I assume that Ronnie is talking about a homoskedastic linear regression, not a logistic regression. A homoskedastic linear regression model should not be used for binary data, because the conditional variance of a binary dependent variable is dependent on the conditional mean, ie the conditional probability of a success, given the value of the independent variables. The standard errors for a homoskedastic linear regression are computed assuming that the conditional variance is constant, and therefore will either be too laarge or too small.I was attending a workshop in which one of the presenters had a regression in which a dependent variable was a proportion. One of the participants noted that it was wrong but didnt follow it up with a clear explanation.
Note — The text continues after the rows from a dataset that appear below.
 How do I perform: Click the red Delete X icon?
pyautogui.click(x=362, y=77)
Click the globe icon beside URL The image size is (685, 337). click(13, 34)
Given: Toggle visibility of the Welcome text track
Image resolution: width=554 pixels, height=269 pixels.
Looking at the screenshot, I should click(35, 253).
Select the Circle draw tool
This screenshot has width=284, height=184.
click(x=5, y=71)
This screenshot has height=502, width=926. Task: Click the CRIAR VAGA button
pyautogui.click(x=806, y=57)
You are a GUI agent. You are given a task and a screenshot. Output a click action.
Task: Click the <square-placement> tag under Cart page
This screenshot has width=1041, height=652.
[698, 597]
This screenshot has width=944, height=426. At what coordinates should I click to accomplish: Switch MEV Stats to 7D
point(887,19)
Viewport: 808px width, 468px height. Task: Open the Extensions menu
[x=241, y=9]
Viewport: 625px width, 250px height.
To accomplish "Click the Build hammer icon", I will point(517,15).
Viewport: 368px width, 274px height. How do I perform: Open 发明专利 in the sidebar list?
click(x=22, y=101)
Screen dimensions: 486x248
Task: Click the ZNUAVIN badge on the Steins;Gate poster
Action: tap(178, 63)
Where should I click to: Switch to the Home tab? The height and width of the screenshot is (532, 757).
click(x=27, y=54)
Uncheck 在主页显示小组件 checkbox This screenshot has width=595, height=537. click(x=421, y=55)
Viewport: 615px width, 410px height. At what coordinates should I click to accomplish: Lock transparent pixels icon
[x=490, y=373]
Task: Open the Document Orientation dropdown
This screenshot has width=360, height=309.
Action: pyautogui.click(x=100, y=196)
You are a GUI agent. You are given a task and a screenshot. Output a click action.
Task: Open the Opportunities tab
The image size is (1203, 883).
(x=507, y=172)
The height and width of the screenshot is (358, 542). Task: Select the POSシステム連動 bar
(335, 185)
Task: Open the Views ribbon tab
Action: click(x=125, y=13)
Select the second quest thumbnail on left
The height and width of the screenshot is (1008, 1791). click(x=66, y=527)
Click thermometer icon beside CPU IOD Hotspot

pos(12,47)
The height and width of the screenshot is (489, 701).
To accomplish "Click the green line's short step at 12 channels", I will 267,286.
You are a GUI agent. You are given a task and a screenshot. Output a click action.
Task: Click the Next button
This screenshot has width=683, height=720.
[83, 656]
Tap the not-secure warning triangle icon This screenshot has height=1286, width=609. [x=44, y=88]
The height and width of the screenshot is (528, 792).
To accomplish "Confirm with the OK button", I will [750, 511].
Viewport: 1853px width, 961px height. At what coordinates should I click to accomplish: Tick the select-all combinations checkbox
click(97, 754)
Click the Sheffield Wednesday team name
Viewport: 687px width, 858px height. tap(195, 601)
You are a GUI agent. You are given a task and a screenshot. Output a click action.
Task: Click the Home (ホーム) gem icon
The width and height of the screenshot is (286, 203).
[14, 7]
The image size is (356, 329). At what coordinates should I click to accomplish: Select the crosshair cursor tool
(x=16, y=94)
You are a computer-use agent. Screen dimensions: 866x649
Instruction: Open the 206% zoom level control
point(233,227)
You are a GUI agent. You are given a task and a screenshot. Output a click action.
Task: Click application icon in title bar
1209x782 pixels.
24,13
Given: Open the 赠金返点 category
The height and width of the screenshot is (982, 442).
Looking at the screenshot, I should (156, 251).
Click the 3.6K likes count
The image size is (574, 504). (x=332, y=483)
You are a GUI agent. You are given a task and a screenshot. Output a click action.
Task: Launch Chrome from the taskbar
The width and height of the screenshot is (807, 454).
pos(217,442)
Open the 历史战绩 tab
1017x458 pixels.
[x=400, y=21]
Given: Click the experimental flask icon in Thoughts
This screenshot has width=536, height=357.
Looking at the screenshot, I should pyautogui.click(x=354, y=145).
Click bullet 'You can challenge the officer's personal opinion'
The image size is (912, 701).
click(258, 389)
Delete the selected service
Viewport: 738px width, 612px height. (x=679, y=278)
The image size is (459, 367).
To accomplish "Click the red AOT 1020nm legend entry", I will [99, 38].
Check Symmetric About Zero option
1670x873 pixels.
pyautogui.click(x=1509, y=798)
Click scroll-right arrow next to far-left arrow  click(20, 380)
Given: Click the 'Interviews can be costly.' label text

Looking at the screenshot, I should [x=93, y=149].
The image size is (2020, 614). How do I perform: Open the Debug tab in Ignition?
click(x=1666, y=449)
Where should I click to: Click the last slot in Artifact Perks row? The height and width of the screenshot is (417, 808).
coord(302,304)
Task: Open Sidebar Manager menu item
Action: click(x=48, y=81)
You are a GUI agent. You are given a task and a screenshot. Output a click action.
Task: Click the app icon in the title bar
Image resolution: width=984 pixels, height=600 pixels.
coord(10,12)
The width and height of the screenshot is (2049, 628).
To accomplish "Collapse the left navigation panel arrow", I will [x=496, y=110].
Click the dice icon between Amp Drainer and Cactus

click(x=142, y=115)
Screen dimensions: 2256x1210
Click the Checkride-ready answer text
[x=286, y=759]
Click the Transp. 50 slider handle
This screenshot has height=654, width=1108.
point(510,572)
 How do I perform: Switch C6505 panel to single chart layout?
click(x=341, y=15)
If you use Huber variances by using the -robust- option of -regress-, then the standard errors will be correctly estimated, so it would not be actually wrong. However, the regression coefficient would be calculated by an inefficient formula, so the confidence intervals would be wider than necessary. The best way to do linear regression with a binary dependent variable is probably to use the -glm- command with the options

family(binomial) link(identity) robust

which will calculate regression coefficients equal to binomial probabilities and their differences. For instance, if you type

glm y x,family(binomial) link(identity) robust

then the intercept will be a baseline probability that y==1 if x is zero, and the slope will be an incremental probability that y==1, given a unit increase in x. These parameters will be calculated by an efficient formula, so the confidence limits will probably be narrower than those created if you type

regress y x,robust

which is not actually wrong for a binary y, but is inefficient.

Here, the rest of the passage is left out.